** begin Provided information **

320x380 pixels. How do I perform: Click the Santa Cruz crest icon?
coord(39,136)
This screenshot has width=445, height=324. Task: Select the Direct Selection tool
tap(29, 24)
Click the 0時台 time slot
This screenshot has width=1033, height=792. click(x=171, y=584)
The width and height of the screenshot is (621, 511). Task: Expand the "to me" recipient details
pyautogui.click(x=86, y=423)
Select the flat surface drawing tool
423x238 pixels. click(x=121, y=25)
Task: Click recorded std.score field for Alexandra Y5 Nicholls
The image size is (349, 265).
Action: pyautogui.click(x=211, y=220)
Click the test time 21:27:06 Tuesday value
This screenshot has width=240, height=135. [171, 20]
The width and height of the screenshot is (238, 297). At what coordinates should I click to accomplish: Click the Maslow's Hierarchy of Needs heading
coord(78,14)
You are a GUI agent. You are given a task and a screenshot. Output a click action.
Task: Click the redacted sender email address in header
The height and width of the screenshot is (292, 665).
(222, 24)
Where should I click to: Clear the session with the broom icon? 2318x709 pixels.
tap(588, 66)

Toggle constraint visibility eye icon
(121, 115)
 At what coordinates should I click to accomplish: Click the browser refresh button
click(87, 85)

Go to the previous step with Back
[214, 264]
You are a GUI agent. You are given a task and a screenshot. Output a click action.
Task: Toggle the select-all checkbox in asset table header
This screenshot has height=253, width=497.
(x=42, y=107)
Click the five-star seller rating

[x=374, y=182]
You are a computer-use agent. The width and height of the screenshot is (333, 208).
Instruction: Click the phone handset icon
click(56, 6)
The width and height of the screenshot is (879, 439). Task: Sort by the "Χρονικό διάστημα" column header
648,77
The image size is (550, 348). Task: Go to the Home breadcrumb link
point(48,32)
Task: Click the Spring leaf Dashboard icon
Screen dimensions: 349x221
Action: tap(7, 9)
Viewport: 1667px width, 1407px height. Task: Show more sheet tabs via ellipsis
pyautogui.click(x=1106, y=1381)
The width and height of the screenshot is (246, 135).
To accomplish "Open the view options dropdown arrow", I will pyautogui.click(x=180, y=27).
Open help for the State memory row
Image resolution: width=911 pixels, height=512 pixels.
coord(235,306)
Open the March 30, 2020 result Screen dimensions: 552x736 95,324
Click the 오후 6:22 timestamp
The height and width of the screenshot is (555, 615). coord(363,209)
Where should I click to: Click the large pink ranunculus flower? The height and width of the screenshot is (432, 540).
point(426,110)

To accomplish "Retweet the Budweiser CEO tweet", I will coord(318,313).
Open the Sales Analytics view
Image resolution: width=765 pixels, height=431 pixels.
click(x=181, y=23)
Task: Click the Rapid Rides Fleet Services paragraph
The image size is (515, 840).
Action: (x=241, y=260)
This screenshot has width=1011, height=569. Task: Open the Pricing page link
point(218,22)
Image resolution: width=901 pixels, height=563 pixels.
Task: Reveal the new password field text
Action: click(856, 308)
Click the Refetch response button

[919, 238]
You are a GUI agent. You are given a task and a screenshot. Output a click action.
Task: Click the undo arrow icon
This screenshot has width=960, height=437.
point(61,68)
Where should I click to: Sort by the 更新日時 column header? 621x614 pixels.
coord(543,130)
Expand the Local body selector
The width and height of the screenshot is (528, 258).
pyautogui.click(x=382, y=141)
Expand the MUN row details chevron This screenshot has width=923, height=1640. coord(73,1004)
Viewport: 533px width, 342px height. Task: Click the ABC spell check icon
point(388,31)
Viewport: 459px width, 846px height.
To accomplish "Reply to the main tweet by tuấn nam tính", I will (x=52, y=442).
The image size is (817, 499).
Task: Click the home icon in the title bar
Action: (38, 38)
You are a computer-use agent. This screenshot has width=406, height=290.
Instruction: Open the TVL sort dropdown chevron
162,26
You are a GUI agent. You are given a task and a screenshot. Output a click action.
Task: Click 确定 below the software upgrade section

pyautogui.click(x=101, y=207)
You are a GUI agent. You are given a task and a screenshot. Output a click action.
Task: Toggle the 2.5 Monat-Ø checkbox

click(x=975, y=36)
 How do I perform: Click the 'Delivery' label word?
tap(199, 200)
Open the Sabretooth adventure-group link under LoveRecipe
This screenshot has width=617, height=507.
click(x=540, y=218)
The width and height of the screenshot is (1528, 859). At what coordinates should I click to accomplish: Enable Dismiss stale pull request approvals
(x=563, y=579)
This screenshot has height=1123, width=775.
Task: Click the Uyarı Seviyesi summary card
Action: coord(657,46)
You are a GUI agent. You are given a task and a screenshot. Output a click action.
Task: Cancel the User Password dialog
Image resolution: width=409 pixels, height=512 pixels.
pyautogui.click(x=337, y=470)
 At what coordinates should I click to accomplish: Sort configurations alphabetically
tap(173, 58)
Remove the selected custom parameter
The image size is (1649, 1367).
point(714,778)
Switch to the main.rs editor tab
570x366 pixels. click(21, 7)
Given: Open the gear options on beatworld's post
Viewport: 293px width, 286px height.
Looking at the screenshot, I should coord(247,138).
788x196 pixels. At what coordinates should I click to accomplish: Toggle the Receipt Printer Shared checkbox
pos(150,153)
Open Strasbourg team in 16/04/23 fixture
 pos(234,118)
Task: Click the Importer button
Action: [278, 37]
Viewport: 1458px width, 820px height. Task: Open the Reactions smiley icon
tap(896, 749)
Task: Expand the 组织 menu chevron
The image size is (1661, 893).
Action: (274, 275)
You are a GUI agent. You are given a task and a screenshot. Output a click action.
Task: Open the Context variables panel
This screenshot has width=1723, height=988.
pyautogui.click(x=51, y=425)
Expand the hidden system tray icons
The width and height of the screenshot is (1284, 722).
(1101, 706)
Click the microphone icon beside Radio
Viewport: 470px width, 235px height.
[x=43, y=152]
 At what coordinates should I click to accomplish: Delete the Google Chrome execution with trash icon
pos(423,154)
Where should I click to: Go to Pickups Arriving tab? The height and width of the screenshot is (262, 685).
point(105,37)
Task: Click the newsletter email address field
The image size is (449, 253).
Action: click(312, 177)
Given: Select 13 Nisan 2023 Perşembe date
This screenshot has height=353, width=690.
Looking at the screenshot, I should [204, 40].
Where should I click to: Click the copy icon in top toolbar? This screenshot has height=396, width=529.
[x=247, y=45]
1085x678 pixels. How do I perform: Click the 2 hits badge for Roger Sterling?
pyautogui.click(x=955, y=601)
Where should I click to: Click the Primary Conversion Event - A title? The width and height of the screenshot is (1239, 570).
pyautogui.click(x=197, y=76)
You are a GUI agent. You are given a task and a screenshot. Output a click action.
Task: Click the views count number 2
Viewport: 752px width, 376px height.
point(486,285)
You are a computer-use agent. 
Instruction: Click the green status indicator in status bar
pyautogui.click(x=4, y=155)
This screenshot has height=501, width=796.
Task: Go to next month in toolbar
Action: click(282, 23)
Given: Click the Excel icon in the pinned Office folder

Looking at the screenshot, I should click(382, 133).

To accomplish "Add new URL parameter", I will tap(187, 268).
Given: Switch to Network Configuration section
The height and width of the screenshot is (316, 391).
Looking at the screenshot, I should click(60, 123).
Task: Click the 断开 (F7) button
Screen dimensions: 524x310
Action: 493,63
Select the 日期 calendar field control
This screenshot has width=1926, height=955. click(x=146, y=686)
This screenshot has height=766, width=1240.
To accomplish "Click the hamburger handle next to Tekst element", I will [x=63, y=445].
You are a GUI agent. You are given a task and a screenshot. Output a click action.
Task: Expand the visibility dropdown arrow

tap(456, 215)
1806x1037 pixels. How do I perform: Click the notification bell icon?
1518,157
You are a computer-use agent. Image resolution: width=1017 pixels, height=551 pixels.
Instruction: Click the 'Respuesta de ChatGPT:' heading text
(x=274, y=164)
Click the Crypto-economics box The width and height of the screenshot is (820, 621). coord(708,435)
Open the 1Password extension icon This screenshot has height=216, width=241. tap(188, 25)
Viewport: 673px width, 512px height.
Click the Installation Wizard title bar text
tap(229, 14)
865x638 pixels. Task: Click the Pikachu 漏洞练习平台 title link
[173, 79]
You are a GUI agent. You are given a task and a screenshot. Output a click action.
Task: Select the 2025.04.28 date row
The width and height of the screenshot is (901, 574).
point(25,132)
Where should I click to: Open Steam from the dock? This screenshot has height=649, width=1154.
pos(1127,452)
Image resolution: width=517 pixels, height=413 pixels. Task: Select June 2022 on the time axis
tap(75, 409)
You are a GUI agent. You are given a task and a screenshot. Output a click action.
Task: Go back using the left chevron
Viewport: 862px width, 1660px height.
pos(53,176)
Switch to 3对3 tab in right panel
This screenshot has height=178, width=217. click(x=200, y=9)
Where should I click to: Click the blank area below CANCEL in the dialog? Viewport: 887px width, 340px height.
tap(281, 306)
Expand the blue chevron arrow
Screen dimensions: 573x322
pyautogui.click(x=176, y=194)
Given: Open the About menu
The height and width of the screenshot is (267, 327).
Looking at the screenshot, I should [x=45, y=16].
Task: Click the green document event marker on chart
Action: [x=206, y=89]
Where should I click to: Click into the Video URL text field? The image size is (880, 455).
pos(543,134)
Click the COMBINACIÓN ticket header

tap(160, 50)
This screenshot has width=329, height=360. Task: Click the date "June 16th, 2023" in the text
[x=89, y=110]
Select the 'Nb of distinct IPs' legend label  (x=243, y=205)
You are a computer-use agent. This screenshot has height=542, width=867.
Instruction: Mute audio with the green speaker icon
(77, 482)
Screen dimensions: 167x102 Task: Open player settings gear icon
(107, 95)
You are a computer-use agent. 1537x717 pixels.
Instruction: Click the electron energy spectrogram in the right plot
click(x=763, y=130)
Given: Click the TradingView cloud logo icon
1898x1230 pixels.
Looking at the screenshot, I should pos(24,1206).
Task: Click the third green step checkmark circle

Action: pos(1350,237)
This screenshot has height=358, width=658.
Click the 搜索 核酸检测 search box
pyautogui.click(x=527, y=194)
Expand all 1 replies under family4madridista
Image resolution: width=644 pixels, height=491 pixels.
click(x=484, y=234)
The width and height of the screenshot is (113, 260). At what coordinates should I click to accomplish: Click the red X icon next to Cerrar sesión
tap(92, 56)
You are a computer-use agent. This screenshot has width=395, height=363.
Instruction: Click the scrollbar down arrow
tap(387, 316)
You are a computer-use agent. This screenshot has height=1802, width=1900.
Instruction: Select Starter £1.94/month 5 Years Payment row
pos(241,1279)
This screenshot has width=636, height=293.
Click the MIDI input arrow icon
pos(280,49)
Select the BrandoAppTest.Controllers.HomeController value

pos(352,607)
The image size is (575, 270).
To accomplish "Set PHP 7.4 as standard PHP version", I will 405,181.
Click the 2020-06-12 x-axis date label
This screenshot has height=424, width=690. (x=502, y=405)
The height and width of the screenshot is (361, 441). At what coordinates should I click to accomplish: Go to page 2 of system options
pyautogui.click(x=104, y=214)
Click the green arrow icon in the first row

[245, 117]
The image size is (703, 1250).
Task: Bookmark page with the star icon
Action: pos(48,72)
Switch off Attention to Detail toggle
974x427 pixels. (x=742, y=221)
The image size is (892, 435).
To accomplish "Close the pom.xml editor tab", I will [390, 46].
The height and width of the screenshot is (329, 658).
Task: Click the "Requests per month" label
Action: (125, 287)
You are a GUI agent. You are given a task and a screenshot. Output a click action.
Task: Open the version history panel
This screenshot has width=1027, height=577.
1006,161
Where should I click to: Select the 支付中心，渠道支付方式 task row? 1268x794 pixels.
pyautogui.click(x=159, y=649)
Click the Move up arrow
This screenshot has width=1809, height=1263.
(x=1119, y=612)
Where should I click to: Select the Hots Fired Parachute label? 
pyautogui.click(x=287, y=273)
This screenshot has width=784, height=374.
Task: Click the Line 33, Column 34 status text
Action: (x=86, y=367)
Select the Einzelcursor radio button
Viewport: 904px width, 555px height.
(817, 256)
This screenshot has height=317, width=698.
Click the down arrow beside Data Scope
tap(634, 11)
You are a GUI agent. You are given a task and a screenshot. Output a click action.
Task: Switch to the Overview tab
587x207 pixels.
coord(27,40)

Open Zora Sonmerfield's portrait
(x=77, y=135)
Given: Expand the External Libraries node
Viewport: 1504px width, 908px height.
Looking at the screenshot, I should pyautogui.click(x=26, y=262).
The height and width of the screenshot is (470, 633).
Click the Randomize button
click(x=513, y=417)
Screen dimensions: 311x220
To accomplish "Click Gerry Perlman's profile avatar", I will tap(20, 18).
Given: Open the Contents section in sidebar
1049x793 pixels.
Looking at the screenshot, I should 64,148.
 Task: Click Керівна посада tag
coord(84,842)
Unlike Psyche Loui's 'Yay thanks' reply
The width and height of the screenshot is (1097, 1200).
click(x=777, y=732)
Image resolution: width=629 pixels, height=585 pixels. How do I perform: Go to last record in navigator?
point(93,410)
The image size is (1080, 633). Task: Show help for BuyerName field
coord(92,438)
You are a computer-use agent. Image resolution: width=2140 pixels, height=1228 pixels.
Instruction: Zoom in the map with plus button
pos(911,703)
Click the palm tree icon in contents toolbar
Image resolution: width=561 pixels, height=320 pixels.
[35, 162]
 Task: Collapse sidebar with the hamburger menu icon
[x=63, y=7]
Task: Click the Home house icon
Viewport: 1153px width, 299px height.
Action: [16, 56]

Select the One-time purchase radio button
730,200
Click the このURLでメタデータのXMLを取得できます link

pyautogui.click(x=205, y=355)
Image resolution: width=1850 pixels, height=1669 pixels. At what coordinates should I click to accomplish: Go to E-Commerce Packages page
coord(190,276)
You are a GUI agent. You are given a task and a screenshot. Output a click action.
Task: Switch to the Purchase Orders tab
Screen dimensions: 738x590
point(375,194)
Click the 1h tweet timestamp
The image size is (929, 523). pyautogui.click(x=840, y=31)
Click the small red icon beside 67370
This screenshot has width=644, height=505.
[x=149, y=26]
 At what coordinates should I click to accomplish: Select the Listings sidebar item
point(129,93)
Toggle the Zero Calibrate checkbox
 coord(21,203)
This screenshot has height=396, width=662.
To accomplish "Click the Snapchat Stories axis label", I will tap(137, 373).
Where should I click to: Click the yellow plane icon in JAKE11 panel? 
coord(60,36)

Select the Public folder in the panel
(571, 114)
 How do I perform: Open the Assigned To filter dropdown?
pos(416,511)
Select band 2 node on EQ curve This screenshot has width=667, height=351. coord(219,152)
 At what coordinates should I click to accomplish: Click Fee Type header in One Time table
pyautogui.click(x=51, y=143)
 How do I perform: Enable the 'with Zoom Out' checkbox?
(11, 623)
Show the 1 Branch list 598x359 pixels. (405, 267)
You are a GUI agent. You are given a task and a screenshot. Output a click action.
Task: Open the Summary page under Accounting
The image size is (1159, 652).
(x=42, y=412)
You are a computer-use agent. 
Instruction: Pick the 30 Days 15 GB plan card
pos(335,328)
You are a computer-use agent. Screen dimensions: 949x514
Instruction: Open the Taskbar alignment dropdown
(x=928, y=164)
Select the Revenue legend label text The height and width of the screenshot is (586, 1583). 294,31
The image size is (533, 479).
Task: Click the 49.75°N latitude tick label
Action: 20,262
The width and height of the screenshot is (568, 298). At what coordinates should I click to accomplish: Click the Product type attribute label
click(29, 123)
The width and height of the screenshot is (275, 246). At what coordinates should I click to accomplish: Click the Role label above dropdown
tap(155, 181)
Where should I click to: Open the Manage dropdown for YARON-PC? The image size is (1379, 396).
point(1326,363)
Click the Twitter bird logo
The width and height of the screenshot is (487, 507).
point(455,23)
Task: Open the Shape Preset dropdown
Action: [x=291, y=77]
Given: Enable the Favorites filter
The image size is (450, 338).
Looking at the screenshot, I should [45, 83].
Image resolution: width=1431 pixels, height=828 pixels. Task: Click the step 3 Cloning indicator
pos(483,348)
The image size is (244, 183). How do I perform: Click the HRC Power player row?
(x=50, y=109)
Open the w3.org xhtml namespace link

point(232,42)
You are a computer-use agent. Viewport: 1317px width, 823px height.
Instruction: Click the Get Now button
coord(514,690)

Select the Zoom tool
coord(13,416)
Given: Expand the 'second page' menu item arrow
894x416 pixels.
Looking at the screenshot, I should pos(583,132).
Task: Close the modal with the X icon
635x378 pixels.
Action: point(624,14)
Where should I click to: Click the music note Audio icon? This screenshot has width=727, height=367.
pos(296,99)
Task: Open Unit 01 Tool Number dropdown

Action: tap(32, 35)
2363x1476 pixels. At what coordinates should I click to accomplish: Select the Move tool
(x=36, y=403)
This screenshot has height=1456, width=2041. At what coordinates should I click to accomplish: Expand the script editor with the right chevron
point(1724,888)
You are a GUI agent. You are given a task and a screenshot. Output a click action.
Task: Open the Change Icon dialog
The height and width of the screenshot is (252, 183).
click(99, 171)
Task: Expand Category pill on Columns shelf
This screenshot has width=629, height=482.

** end Provided information **

§ What the task requires
Please reproduce the rows between the line holding "Image resolution: width=517" and the line holding "pyautogui.click(x=176, y=194)", inclusive, with no changes.

§ Finished task
Image resolution: width=517 pixels, height=413 pixels. Task: Select June 2022 on the time axis
tap(75, 409)
You are a GUI agent. You are given a task and a screenshot. Output a click action.
Task: Go back using the left chevron
Viewport: 862px width, 1660px height.
pos(53,176)
Switch to 3对3 tab in right panel
This screenshot has height=178, width=217. click(x=200, y=9)
Where should I click to: Click the blank area below CANCEL in the dialog? Viewport: 887px width, 340px height.
tap(281, 306)
Expand the blue chevron arrow
Screen dimensions: 573x322
pyautogui.click(x=176, y=194)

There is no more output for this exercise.